#### What the task requires
The lines to reproduce run from the first one below to the line containing "Given: Toggle October 31 date in calendar", both included. Reproduce them exactly and nothing else.

--- Source records ---

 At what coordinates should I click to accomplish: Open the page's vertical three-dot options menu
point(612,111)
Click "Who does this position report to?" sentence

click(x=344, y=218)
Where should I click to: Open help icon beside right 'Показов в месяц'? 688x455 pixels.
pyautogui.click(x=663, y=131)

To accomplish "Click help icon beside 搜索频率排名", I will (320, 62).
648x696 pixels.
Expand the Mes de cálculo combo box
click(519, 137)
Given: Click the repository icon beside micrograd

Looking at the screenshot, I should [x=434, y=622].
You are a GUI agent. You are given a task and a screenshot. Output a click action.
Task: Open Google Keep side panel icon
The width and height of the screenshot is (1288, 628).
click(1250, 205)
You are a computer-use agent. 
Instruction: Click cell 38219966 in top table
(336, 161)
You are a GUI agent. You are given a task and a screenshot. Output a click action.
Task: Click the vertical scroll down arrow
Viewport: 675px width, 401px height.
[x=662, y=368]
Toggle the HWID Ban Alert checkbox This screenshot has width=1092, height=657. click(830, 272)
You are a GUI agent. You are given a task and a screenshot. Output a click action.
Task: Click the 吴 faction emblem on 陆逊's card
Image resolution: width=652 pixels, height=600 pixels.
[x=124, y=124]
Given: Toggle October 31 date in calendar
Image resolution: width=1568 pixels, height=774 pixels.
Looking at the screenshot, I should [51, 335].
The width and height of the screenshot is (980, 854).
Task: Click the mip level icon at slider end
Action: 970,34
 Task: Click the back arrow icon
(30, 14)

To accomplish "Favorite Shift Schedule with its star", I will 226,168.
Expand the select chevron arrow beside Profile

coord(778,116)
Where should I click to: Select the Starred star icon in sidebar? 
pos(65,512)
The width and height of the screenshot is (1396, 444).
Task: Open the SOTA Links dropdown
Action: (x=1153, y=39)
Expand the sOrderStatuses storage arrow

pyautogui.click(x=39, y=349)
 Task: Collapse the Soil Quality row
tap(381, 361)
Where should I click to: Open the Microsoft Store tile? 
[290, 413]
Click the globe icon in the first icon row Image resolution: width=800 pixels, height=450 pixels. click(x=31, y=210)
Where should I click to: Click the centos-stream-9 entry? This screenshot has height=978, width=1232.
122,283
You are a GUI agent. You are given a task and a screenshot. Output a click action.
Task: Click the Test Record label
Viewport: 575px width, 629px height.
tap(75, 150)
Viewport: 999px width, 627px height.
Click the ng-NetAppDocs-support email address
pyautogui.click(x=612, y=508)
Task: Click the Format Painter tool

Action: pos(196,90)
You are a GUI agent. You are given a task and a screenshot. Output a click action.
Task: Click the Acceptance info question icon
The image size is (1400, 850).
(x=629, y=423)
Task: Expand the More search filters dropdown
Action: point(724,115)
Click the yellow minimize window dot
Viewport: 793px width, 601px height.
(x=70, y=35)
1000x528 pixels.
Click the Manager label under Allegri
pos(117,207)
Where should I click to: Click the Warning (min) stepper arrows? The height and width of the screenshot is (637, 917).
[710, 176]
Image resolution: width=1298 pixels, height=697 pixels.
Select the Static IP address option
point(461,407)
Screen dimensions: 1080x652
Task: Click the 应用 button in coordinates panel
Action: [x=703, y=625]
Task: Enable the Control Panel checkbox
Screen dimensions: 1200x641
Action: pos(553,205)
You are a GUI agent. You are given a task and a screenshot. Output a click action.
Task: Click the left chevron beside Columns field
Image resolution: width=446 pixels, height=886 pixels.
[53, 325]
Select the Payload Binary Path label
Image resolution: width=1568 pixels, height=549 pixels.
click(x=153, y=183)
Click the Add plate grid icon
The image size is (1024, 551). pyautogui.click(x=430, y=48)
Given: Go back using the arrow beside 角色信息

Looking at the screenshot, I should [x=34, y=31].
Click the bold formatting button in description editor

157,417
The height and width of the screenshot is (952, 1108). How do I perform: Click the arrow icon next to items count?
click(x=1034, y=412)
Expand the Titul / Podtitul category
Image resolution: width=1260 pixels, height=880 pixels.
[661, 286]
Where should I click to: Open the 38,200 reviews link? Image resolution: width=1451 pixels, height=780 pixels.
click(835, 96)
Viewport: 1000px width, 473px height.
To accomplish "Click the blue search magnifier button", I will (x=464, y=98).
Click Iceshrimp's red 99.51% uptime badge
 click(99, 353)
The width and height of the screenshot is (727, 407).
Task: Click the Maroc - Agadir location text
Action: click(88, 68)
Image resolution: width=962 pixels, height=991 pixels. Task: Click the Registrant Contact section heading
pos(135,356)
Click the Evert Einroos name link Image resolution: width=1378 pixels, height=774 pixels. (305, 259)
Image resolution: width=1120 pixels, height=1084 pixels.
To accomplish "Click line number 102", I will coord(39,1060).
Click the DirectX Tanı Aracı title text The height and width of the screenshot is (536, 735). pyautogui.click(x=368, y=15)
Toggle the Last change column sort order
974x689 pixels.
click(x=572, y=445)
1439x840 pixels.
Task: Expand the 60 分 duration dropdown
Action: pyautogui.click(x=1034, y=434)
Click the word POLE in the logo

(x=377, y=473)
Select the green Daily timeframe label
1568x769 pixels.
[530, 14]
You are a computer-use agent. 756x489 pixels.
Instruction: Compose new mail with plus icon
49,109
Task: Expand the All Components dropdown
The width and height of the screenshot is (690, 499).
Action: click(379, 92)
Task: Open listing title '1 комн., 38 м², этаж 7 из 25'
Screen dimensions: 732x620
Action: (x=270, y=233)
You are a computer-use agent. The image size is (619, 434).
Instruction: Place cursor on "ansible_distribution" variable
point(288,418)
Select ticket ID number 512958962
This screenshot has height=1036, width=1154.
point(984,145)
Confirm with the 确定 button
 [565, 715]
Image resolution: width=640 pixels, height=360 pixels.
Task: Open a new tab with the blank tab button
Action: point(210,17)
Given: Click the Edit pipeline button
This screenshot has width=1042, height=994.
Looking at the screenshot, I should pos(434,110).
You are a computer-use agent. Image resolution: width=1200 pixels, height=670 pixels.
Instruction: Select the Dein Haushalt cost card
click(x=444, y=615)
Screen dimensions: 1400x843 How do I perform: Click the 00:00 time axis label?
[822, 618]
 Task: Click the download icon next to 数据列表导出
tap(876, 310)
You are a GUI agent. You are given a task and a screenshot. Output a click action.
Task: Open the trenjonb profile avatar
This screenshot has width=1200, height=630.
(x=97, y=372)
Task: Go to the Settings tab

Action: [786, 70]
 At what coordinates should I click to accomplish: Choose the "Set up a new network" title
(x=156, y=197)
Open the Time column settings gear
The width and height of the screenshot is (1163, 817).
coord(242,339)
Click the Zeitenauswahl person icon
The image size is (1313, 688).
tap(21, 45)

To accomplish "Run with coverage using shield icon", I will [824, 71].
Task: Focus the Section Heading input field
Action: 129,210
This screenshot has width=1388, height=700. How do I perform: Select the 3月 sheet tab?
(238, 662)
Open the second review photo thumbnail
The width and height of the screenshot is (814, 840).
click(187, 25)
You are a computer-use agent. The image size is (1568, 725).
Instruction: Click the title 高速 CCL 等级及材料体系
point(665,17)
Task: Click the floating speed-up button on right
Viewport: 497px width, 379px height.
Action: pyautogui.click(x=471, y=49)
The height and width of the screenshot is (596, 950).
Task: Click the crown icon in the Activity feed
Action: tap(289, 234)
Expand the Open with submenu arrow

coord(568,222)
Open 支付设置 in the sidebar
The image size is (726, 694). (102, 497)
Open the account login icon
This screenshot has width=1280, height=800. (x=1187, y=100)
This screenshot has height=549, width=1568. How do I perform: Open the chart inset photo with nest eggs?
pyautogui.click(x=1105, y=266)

---

#### Response box
 At what coordinates should I click to accomplish: Open the page's vertical three-dot options menu
point(612,111)
Click "Who does this position report to?" sentence

click(x=344, y=218)
Where should I click to: Open help icon beside right 'Показов в месяц'? 688x455 pixels.
pyautogui.click(x=663, y=131)

To accomplish "Click help icon beside 搜索频率排名", I will (320, 62).
648x696 pixels.
Expand the Mes de cálculo combo box
click(519, 137)
Given: Click the repository icon beside micrograd

Looking at the screenshot, I should [x=434, y=622].
You are a GUI agent. You are given a task and a screenshot. Output a click action.
Task: Open Google Keep side panel icon
The width and height of the screenshot is (1288, 628).
click(1250, 205)
You are a computer-use agent. 
Instruction: Click cell 38219966 in top table
(336, 161)
You are a GUI agent. You are given a task and a screenshot. Output a click action.
Task: Click the vertical scroll down arrow
Viewport: 675px width, 401px height.
[x=662, y=368]
Toggle the HWID Ban Alert checkbox This screenshot has width=1092, height=657. click(830, 272)
You are a GUI agent. You are given a task and a screenshot. Output a click action.
Task: Click the 吴 faction emblem on 陆逊's card
Image resolution: width=652 pixels, height=600 pixels.
[x=124, y=124]
Given: Toggle October 31 date in calendar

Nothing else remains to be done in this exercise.